Saturday, 6 August 2011

135. The holiday

The holiday comes in several parts.



The room.

The hotel.

The kids.

The weather.

The resort.

The friend.


The room is OK, JUST.  It’s shabby and cramped but just hovers on the right side of OK. 

The hotel is nice.  Owned by a Spanish family.  Staff are friendly but not too much so (can’t bear obsequiousness) .

The kids.  NOT, NOT, NOT OK.  The bloody hotel is full of kids; boys to be precise, on football camp holidays.  They are unsupervised and roam the hotel until 1.30 in the morning.  I complain at reception every night.  Every night the very nice receptionist goes to the room above mine to tell them her version of ‘shut the fuck up you little shit heads.’

The weather is OK.  My first day there it rains.  For the rest of the week it is sunny and warm.  I lie on the roof terrace reading and sunbathing.  I pretend to myself I’m also writing a scheme of work for year nine.  This is a lie.

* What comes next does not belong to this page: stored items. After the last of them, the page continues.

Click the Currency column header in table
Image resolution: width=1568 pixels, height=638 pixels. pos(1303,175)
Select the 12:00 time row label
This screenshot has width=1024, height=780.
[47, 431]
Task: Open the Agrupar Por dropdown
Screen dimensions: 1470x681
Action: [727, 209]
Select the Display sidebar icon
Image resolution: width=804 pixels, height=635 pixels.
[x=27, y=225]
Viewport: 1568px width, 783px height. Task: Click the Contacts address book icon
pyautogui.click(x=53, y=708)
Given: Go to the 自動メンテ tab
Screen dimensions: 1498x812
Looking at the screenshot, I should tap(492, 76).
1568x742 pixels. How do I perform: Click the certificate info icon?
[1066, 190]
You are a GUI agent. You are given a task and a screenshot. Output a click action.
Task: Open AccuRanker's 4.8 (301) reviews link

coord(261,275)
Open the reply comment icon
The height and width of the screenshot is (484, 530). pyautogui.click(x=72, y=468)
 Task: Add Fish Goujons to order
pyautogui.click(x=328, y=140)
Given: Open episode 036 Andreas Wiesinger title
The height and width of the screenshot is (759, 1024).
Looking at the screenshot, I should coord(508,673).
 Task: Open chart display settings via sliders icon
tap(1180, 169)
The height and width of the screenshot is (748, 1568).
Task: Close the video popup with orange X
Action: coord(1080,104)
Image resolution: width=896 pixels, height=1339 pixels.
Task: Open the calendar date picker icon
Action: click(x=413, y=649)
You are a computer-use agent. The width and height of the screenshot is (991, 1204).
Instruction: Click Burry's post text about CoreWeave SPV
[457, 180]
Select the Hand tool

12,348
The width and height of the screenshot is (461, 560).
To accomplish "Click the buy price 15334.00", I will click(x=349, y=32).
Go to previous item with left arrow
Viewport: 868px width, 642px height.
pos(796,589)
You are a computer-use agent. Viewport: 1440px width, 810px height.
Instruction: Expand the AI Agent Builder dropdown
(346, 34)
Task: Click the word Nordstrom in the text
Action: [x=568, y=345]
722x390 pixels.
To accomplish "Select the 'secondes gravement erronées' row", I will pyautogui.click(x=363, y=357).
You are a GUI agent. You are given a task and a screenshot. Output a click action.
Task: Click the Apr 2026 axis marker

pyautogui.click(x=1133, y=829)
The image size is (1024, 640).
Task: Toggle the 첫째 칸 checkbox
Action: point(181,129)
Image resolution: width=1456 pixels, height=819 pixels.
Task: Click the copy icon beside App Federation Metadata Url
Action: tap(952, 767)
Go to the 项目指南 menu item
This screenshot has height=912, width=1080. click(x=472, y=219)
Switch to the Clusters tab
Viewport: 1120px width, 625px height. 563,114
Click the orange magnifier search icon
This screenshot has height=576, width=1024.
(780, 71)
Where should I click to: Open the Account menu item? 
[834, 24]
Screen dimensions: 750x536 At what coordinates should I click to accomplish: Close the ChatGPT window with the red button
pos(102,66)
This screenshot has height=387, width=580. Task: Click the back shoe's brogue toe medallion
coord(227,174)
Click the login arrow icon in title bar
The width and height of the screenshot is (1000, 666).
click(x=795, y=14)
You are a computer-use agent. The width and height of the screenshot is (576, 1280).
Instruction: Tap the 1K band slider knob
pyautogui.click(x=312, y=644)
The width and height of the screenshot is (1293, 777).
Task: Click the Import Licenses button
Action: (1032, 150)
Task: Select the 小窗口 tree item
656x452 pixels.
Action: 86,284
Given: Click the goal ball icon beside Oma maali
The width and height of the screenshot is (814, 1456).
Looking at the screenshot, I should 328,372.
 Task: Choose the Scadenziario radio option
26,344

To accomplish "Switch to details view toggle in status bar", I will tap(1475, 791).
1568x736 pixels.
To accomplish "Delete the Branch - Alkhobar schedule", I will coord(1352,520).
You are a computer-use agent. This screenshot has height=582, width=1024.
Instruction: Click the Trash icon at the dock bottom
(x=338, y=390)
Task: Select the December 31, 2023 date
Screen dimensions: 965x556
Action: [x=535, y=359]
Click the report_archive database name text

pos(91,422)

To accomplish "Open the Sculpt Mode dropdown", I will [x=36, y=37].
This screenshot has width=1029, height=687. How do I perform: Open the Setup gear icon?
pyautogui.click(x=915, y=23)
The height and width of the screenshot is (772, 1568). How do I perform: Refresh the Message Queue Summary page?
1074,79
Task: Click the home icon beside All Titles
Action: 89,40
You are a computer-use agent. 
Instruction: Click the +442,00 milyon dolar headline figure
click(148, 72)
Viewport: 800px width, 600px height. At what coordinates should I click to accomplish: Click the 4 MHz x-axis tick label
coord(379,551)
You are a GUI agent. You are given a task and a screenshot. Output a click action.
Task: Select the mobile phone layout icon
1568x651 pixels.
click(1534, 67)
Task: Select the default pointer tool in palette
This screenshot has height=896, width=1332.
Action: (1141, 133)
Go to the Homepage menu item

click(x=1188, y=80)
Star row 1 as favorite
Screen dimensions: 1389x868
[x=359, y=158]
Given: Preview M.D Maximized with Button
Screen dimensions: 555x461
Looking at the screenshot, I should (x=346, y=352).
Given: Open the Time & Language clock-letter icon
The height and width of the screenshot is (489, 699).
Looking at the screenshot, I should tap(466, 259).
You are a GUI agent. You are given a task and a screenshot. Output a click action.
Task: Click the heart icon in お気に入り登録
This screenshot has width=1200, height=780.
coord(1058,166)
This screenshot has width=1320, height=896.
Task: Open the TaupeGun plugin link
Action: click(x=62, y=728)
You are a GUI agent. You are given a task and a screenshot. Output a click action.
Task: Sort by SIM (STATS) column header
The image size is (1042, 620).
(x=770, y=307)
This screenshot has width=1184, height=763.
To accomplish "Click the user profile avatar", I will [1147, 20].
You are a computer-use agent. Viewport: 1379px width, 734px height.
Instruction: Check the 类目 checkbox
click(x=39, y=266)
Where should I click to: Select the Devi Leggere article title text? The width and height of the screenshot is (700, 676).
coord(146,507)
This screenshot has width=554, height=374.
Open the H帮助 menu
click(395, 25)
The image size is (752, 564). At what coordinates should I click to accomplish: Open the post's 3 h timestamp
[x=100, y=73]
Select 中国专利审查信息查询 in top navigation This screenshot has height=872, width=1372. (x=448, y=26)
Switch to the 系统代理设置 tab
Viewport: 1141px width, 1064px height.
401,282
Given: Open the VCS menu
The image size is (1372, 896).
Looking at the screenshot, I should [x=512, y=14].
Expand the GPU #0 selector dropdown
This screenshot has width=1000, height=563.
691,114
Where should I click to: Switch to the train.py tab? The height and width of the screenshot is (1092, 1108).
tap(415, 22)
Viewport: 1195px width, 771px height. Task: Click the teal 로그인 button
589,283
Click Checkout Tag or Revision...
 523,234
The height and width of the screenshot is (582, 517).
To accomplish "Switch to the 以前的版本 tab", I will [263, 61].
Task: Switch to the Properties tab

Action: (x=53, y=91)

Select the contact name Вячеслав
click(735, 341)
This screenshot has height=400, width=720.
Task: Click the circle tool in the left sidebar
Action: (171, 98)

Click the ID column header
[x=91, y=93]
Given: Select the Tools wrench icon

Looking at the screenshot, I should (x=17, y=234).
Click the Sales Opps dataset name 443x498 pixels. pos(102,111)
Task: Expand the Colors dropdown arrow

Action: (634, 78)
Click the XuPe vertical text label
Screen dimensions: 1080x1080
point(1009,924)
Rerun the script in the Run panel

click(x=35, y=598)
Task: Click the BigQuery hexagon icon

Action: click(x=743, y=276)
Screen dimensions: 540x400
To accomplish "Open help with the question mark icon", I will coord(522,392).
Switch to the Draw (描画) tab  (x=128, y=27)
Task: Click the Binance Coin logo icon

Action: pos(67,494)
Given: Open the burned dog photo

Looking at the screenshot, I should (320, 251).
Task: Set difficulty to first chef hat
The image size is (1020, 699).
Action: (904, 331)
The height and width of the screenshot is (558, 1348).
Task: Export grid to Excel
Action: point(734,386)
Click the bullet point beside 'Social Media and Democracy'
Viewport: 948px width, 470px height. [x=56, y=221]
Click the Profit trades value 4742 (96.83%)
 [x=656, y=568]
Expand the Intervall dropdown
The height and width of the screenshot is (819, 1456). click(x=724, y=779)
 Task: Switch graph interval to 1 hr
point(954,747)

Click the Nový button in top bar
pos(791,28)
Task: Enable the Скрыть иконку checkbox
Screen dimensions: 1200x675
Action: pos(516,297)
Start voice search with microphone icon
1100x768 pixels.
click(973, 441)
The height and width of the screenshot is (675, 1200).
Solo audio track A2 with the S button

The resort is OK.  It’s a residential area.  The hotels there are for Spanish tourists.  Nice, other than the fact that the Spanish frequenting them are accompanied by hordes of kids who they do not monitor or supervise.  I’m beginning to see British kids in a more favourable light.  I AM however, very grateful for the lack of British louts. 

The friend.  Well, well, well.  On my 3rd day, I notice a plumpish, bleached blonde lady of a rather indeterminate age on the roof terrace.  The same evening, in the bar, this lady makes conversation with me.  Within the first five minutes, she tells me she is on holiday partially recovering from breast cancer.  Uh huh.  I recognise her accent and ask where she’s from.  Gateshead.  Where was she treated?  Oh yes, at the Freeman.  OMG. 

We’re not inseparable for the remainder of the holiday, but it is nice to have some company.  One evening, we venture out to the next town.  We have a mediocre meal and do some strolling shopping and chatting.  Somehow, we miss the last train home, get followed by a gangster/dealer type and struggle to get a taxi.  Finally, we find an English bar, I chat up the cross eyed dwarf barman, who orders us a taxi, on condition that I give him a kiss.  As if. 

Ironically, me and the new friend are on the same plane home.  We want to sit in different places on the plane and do.  In the airport I’d pulled a rather good looking gentleman although I made no effort to do anything about it.  On the plane I consider it, but decide against it.  Not with a boob and a half hon.